For years, my smoked pork tenderloin was just… fine. It was smoky, sure, but it often teetered on the edge of being dry. I tried brining, injecting, wrapping—you name it. The breakthrough came from a place I wasn’t expecting: simplifying my process and focusing entirely on temperature control. The secret wasn’t a fancy marinade; it was pulling the tenderloin off the smoker the exact moment it hit 145°F and letting a process called carryover cooking work its magic during the rest. This one change transformed my pork from decent to unbelievably juicy and tender every single time.
This recipe is the culmination of that discovery. I’m going to walk you through a foolproof method that guarantees a perfectly smoked pork tenderloin with a savory, crusty bark and a succulent, blush-pink interior. We’re not guessing with time; we’re cooking with precision. Forget everything you thought you knew about cooking lean pork. This is the recipe that will make you the undisputed hero of your next backyard barbecue. I promise, your guests will be asking for the secret, and you’ll have the confidence to deliver perfection.
Recipe Card
| Course | Dinner, Main Course, Pork |
| Cuisine | American |
| Featuring | Smoked Pork, Dry Rub, Low and Slow, Juicy Tenderloin |
| Prep Time | 15 minutes |
| Cook Time | 90 minutes |
| Total Time | 105 minutes |
| Servings | 4 servings |
| Calories | 295 kcal |
| Author | Silas |
Ingredients
- 2 pork tenderloins (about 1 to 1.5 lbs each)
- 2 tbsp yellow mustard or olive oil, as a binder
- 2 tbsp dark brown sugar, packed
- 1 tbsp smoked paprika
- 2 tsp coarse sea salt
- 2 tsp garlic powder
- 1 tsp onion powder
- 1 tsp black pepper, freshly ground
- 1/2 tsp cayenne pepper (optional, for a little heat)

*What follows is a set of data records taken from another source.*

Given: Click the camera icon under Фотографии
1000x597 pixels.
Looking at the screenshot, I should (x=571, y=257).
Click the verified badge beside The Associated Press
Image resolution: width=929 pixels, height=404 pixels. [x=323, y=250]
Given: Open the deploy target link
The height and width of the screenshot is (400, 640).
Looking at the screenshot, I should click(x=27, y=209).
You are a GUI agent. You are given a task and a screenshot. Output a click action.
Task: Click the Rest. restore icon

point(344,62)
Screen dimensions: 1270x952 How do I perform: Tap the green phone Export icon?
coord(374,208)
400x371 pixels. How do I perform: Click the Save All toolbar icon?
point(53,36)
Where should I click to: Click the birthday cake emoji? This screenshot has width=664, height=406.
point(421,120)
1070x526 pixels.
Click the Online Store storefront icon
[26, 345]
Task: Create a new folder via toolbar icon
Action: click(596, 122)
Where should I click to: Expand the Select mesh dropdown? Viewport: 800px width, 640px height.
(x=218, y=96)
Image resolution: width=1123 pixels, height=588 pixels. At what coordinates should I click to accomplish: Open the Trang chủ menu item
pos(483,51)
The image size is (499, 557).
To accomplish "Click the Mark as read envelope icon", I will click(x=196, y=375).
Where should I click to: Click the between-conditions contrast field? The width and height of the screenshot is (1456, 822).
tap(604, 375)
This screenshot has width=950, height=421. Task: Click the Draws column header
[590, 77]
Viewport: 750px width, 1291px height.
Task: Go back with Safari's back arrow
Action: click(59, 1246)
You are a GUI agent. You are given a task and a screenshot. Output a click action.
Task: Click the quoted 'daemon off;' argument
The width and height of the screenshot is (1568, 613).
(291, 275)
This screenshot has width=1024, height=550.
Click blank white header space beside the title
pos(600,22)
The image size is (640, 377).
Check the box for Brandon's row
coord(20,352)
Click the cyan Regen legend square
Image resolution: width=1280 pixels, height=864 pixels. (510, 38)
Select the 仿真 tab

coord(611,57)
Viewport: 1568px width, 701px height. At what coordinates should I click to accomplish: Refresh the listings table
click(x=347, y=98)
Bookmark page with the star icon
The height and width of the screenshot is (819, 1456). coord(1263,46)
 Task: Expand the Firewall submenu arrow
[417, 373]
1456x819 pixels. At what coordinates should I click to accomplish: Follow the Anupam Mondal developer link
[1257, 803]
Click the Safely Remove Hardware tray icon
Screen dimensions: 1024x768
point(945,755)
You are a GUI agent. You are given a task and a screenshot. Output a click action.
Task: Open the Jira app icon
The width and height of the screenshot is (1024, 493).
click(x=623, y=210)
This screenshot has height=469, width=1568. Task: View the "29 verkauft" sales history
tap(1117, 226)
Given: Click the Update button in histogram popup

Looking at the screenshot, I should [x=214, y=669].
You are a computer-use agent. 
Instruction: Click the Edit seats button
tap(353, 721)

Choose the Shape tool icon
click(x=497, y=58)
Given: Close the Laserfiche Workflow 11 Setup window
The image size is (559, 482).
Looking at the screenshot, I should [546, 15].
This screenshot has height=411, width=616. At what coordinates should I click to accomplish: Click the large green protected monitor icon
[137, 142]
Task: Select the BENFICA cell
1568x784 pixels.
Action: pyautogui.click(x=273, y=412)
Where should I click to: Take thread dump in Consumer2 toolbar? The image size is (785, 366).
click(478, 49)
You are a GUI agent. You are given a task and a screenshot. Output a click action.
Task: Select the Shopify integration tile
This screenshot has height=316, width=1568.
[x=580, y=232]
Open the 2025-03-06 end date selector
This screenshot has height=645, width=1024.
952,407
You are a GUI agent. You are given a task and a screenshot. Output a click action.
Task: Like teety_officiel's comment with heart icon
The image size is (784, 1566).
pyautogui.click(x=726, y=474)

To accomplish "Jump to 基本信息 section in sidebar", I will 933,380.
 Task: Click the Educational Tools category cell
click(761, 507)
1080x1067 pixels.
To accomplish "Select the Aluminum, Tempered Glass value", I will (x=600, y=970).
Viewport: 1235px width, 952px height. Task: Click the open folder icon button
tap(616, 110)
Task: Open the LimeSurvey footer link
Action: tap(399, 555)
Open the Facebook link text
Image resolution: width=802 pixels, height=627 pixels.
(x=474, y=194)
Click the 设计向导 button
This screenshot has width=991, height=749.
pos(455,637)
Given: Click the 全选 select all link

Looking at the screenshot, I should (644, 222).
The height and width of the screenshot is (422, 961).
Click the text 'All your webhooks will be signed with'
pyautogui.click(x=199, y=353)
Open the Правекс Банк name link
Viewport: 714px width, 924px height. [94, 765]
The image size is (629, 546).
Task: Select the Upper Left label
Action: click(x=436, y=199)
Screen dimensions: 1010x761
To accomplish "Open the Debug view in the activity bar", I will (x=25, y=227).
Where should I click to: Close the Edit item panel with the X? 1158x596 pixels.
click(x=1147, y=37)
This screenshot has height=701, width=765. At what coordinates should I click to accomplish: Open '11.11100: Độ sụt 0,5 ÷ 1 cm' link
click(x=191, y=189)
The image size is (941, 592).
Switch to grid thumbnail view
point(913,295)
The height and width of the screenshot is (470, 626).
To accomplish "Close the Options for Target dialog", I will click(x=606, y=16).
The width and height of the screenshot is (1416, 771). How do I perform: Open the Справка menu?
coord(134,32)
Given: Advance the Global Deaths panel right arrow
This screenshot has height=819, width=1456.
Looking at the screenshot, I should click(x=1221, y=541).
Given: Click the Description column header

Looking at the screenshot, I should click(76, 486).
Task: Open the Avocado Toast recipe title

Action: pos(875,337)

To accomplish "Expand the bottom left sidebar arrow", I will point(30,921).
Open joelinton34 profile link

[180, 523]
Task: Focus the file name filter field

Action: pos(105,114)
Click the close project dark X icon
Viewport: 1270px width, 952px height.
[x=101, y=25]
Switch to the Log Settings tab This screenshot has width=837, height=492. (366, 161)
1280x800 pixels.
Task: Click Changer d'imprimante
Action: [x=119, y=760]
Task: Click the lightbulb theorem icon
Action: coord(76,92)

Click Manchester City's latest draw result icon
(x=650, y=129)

A simple binder like yellow mustard is the key to a perfect bark. It doesn’t add a strong mustard flavor, but its acidity helps tenderize the surface and gives the rub something to cling to, ensuring every bite is packed with flavor. Don’t skip this step!
Instructions
- Preheat your smoker to 225°F (107°C). I recommend a mild wood like apple, cherry, or pecan for pork tenderloin, as a strong wood like mesquite can easily overpower it.
- While the smoker heats up, prepare the pork. Pat the tenderloins dry with a paper towel. Using a sharp knife, carefully trim off any excess fat and the “silver skin,” a tough, silvery membrane. Removing the silver skin is essential for a tender result.
- In a small bowl, combine the brown sugar, smoked paprika, sea salt, garlic powder, onion powder, black pepper, and cayenne pepper (if using). Mix well to create your dry rub.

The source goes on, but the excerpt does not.